_Record set_

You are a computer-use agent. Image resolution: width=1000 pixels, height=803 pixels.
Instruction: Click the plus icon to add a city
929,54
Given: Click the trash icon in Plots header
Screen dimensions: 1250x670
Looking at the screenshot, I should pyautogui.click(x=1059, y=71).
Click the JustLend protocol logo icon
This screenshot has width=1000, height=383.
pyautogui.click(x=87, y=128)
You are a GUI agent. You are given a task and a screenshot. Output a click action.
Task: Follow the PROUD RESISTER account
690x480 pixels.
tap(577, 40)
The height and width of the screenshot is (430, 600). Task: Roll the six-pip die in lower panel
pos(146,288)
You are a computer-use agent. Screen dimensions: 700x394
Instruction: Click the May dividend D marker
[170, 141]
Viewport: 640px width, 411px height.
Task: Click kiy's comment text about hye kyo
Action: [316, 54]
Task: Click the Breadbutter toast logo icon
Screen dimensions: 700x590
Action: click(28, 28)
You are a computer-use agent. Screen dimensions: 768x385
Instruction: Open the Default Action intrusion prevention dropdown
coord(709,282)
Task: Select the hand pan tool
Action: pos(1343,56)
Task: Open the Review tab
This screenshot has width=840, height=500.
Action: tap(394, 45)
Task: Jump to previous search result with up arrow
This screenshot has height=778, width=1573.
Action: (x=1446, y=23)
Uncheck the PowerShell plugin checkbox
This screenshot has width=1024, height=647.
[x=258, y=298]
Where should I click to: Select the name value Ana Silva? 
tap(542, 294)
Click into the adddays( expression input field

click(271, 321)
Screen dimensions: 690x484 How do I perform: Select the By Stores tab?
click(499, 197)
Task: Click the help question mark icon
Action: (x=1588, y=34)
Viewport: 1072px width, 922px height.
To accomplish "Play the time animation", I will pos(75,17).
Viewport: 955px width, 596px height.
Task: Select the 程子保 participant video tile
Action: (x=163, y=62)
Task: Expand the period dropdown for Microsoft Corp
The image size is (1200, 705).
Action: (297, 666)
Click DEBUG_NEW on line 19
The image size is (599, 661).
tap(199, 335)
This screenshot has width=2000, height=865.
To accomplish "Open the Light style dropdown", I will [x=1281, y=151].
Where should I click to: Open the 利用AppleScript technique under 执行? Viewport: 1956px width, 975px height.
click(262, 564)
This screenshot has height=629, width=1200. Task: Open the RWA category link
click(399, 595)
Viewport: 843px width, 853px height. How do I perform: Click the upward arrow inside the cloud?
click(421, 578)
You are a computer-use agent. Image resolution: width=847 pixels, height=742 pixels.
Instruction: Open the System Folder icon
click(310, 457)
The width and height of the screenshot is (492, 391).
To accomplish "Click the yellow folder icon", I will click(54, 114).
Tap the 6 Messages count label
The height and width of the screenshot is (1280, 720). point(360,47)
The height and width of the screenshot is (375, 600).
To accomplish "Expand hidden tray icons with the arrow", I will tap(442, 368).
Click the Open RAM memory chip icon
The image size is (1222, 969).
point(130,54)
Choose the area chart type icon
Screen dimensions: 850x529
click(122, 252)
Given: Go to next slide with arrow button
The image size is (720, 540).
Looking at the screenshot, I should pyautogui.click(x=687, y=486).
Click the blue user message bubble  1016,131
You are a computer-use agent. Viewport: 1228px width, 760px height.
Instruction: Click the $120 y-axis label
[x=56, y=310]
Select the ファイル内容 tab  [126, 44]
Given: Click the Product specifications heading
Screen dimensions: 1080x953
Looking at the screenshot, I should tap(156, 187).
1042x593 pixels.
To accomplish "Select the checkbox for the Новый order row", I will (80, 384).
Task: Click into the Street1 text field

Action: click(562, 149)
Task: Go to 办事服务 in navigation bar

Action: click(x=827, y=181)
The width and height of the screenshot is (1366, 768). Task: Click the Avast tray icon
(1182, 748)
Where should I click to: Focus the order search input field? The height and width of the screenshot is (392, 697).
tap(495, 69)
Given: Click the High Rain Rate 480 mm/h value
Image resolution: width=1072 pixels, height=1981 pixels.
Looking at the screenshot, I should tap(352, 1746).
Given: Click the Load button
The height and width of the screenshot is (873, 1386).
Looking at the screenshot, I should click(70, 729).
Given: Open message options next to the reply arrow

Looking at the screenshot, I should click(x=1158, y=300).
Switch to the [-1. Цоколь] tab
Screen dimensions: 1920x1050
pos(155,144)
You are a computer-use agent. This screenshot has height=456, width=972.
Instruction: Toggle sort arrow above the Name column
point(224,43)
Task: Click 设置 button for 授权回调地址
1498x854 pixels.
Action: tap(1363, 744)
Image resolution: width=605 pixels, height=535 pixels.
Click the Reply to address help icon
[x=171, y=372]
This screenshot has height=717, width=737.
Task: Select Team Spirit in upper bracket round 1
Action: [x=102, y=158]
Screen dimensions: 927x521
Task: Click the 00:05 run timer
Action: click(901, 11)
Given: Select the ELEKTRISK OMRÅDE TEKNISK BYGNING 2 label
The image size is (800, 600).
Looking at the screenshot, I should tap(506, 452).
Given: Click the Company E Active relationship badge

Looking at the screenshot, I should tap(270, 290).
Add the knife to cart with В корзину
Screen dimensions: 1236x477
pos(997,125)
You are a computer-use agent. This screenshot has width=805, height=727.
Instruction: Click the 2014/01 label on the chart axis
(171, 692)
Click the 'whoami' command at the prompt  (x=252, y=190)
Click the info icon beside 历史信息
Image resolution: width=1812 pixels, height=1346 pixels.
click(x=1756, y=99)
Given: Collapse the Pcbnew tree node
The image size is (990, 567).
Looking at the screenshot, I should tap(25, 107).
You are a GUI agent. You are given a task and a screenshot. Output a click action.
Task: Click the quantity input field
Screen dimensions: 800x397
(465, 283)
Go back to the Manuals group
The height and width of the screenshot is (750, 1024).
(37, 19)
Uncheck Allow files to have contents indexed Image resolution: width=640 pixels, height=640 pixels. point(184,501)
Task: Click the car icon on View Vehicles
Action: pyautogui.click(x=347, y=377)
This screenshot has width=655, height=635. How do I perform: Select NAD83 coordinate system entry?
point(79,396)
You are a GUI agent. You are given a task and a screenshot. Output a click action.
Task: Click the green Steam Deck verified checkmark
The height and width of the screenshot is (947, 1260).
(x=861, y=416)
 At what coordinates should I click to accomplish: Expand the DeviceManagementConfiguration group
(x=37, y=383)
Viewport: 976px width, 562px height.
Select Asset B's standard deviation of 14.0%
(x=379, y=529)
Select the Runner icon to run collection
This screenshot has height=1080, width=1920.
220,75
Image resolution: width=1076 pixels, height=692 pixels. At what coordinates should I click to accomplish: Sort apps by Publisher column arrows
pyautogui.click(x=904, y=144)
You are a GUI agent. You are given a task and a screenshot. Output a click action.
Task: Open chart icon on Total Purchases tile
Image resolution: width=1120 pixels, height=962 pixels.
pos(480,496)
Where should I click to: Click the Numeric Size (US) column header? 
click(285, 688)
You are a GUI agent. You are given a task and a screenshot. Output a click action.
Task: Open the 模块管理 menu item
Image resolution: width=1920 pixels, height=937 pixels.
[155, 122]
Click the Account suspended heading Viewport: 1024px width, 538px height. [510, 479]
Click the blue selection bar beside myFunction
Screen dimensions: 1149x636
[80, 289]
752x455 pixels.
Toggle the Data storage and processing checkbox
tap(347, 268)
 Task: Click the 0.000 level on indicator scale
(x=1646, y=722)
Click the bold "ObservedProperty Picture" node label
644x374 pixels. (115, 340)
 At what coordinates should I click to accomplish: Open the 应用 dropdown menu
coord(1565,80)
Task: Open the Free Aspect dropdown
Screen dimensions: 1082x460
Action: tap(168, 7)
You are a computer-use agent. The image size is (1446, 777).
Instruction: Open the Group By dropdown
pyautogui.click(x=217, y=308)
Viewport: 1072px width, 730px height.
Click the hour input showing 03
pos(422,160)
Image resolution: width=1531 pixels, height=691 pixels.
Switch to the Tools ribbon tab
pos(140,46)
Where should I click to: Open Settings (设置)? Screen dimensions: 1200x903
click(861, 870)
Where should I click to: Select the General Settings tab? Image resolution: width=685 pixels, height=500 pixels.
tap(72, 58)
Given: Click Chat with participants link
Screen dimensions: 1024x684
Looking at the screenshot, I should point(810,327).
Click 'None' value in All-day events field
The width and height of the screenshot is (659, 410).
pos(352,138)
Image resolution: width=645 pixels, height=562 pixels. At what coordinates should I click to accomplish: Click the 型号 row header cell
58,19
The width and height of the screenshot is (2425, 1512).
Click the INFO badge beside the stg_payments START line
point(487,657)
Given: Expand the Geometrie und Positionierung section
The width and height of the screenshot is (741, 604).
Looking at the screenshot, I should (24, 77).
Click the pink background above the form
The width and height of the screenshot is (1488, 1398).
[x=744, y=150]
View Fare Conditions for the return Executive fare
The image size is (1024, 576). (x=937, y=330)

_What needs to be done_
Among the records, find every line with the word "blue" and copy it.

_The completed task_
Click the blue user message bubble  1016,131
Click the blue selection bar beside myFunction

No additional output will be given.